Say once we have 4~K 120 fps photoreal images on consoles, can we say 8~K 240fps provides meaningful difference? Sure some may say they see the difference, but even people with what is called superhuman vision far above average do not find significant image quality improvement between movies in 4k and 8k at reasonable distance on 100 inch screens. PC gamers that are sensitive to framerate have trouble telling any benefit of 144fps over 120fps.


We get to a point similar to connoisseurs who claim to tell vast differences in ultra expensive products, yet are easily tricked into preferring cheap products on blind tests.
That's where I feel raytracing will definitely be the differentiator this generation. PC seems to have more robust hardware, and much of that power will go to raytracing, as opposed to just higher resolution and higher framerate. We'll start to see this with cyberpunk and other releases soon after.
 

Md Ray

Member
Imagine if RDR2 used the same low-medium settings that consoles used, and didn't do anything for the PC port? It would be such a let down. So of course PC gamers expect better visuals and performance to consoles, otherwise they would be playing it on console instead.

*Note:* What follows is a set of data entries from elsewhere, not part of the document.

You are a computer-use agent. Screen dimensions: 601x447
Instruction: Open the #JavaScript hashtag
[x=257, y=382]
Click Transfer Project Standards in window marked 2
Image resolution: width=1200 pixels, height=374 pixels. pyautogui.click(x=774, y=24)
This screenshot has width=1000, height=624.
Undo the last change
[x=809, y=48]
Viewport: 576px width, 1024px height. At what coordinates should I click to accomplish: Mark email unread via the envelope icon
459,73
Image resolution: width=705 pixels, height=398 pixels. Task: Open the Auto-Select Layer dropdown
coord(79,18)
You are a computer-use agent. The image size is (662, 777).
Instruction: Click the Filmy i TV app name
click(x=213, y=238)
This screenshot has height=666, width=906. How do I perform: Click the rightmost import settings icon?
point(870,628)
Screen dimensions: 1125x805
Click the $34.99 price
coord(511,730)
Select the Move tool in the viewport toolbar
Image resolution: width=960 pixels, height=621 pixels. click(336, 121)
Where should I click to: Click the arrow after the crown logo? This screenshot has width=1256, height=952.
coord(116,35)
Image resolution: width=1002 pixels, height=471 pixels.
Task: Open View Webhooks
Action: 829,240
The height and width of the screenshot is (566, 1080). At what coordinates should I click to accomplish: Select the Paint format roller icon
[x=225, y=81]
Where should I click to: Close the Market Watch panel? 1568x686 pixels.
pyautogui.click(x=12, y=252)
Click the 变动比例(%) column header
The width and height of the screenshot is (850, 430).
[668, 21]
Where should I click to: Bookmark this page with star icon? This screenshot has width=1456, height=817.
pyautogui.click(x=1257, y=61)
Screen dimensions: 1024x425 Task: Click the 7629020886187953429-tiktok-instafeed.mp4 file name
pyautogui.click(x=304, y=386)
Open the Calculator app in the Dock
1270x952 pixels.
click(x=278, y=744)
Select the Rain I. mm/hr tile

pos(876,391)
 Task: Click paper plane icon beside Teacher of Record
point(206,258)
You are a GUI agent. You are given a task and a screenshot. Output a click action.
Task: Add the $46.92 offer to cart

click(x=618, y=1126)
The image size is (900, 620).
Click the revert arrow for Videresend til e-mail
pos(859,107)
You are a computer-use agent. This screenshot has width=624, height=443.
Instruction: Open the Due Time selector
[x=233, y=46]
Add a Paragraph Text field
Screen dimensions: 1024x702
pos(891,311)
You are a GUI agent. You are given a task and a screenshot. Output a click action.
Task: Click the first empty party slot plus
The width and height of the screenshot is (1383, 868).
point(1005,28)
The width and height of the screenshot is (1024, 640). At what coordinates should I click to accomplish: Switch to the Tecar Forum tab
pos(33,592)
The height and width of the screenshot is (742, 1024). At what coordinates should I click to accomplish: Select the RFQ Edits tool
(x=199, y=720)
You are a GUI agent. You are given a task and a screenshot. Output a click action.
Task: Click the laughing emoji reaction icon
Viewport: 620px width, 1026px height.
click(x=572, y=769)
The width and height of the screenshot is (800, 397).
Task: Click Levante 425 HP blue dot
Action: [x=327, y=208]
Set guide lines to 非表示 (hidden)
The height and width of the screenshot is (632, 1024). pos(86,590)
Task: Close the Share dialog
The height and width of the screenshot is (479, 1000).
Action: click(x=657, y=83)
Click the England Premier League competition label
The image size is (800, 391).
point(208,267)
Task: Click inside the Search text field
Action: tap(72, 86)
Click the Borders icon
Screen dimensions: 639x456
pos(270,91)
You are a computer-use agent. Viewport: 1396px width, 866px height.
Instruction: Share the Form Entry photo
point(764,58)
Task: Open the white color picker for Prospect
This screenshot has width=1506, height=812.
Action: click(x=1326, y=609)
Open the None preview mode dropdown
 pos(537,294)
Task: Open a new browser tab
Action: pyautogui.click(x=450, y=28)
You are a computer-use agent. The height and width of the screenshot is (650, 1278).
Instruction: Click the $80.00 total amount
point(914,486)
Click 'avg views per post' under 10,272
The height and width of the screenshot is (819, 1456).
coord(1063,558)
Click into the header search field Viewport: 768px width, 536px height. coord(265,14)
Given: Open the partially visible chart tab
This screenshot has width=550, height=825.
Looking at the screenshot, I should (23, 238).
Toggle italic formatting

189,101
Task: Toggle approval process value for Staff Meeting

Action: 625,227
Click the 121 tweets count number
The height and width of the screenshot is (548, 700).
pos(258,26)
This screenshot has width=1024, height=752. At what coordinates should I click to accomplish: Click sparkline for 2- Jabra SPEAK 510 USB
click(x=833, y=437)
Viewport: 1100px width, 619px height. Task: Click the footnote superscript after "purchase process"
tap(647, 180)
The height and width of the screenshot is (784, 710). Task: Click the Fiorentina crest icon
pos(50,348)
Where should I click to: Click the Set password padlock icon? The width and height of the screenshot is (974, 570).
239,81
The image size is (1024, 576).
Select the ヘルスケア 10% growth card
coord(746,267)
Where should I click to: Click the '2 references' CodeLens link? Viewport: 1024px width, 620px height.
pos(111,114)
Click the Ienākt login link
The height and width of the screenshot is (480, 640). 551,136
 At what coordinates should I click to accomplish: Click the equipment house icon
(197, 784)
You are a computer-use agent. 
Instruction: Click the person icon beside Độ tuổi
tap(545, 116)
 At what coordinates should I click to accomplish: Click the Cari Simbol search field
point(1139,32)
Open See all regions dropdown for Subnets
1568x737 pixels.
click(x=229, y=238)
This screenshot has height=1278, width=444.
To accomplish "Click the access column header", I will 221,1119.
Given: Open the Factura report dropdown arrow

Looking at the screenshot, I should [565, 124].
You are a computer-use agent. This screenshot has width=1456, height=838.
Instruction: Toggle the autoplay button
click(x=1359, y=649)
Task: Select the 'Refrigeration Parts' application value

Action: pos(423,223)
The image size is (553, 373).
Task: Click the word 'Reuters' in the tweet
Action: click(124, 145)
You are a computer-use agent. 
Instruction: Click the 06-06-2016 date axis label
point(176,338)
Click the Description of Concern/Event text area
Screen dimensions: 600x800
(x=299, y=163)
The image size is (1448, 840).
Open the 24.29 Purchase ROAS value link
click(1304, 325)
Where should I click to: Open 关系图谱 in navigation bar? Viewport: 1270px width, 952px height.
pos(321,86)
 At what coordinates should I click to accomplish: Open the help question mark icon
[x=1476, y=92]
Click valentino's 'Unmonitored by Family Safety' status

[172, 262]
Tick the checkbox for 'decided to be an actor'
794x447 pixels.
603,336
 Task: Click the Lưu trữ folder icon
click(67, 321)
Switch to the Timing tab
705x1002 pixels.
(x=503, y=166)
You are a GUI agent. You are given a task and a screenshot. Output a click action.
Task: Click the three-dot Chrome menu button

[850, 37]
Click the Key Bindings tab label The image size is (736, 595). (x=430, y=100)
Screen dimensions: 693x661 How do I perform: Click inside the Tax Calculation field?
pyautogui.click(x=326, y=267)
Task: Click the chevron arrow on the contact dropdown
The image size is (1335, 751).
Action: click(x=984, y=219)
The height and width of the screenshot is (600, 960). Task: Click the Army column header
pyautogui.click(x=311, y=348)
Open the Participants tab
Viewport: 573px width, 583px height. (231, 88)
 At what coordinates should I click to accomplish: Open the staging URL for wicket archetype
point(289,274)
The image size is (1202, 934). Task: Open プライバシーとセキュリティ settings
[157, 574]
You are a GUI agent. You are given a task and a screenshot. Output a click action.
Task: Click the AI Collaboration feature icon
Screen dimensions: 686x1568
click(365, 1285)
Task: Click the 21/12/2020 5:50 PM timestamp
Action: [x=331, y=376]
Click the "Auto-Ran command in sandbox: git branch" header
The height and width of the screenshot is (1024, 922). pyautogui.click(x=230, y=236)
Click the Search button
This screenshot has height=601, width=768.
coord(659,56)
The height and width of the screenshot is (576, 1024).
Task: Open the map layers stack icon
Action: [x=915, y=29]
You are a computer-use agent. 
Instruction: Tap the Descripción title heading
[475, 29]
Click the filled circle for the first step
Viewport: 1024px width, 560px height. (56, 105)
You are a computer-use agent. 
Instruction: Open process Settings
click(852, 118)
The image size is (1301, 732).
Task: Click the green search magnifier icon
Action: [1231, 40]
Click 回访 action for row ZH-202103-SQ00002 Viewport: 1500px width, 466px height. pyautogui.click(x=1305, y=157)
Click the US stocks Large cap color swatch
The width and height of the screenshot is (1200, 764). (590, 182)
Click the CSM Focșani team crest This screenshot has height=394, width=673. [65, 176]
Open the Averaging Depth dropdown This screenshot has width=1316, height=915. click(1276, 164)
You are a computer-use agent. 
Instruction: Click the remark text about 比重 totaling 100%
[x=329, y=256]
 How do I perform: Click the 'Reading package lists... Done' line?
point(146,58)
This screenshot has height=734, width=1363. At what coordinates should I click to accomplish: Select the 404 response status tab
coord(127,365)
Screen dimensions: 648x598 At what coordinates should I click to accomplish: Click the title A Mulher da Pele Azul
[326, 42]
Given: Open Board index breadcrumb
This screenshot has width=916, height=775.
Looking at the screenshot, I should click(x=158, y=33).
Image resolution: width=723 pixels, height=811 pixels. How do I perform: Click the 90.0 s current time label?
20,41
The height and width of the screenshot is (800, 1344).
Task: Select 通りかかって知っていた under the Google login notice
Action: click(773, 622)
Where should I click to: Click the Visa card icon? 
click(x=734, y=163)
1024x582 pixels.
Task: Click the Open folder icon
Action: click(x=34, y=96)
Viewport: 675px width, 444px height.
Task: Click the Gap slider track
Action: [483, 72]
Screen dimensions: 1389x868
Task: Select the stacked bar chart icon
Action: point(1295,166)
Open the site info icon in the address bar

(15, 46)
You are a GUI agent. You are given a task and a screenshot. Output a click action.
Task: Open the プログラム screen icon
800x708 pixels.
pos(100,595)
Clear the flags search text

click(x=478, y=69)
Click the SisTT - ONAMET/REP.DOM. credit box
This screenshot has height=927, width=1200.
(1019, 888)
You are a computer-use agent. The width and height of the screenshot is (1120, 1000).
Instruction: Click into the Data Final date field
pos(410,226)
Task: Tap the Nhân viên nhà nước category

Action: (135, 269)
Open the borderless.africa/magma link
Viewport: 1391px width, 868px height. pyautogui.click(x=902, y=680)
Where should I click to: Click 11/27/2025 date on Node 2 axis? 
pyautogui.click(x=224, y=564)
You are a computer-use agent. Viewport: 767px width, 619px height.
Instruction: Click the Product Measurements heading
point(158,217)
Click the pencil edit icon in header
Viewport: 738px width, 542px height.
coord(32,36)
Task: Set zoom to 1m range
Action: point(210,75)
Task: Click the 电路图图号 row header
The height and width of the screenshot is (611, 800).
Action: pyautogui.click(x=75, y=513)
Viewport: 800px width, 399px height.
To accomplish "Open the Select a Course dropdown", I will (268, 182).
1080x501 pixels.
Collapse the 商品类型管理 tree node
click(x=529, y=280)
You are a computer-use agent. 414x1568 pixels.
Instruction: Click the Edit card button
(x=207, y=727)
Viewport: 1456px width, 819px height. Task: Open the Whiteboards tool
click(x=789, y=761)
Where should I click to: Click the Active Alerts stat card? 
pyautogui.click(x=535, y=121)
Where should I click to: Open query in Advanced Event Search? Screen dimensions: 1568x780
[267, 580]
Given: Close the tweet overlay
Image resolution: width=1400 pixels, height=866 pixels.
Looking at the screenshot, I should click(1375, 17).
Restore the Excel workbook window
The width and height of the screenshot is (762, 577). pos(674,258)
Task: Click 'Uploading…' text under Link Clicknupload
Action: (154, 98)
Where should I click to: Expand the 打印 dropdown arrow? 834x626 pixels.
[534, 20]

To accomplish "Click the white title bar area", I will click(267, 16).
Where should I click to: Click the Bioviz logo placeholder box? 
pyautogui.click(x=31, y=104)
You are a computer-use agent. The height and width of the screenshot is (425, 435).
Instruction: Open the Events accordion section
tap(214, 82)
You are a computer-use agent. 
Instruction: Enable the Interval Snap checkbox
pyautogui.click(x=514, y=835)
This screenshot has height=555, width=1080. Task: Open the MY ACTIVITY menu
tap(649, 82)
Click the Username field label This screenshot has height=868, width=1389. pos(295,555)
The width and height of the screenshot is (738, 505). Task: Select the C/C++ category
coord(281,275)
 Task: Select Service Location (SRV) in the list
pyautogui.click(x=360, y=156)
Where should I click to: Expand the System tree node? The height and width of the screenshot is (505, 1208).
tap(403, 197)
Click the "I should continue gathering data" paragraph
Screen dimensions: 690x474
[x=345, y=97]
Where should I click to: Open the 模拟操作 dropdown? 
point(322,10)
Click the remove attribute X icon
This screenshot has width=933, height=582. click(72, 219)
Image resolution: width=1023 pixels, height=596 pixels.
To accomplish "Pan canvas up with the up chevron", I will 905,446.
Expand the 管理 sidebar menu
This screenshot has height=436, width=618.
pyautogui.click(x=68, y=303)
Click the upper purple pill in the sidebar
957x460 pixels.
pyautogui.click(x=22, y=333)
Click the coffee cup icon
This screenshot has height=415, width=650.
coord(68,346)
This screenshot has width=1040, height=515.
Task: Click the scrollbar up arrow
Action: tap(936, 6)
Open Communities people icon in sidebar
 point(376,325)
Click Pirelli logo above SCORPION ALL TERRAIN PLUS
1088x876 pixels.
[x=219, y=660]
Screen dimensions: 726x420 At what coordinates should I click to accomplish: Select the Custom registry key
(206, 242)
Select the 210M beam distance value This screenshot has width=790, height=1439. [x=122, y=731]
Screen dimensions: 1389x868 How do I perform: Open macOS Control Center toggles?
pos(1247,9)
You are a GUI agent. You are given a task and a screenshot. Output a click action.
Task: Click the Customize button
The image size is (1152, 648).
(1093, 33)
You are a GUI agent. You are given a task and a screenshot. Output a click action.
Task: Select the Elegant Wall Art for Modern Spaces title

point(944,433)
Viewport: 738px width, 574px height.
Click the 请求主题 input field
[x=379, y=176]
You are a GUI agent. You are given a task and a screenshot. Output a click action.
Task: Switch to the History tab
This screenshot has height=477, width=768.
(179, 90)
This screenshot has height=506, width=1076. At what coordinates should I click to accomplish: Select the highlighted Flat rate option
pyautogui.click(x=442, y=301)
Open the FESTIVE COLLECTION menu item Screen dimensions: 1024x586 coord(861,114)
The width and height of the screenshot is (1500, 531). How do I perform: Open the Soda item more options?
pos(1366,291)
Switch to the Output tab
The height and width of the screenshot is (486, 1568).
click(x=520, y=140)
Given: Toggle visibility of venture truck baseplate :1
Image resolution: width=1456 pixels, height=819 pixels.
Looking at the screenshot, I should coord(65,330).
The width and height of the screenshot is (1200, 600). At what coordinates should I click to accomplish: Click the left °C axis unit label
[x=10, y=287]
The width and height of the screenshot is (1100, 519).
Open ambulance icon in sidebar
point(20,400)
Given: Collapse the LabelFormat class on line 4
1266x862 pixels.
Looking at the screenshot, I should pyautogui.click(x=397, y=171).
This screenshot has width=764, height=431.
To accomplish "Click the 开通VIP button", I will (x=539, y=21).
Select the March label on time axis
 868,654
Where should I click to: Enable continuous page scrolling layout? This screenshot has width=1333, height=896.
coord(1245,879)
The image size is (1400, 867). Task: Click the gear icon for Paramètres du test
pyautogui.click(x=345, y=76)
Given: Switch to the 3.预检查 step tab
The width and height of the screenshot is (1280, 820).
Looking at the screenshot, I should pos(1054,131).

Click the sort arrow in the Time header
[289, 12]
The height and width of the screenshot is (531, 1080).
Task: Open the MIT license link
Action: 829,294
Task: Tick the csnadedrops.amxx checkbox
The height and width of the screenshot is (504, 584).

Most devs give PC players settings that they can crank up and showcase how they intended the game to look, without restrictions.
RDR2 is not a good example. It's a game built from the ground up for current-gen consoles & released in the middle of their lifecycle almost 2 years ago, it's not a cross-gen game like Kena. That's why I gave you the e.g. of AC Black Flag - it was a cross-gen PS3/X360 game using lower-quality graphics but the PS4/XB1 versions were largely identical to PC's max settings in terms of assets and effects work at that time. It's ok for cross-gen games to get PC's max settings on a new console. AC Unity was a game built from the ground up for new machines leaving PS3/X360 behind, and it had additional draw distance, higher-res textures, shadows on PC compared to PS4/XB1. This is going to continue for PS5/XSX games as well.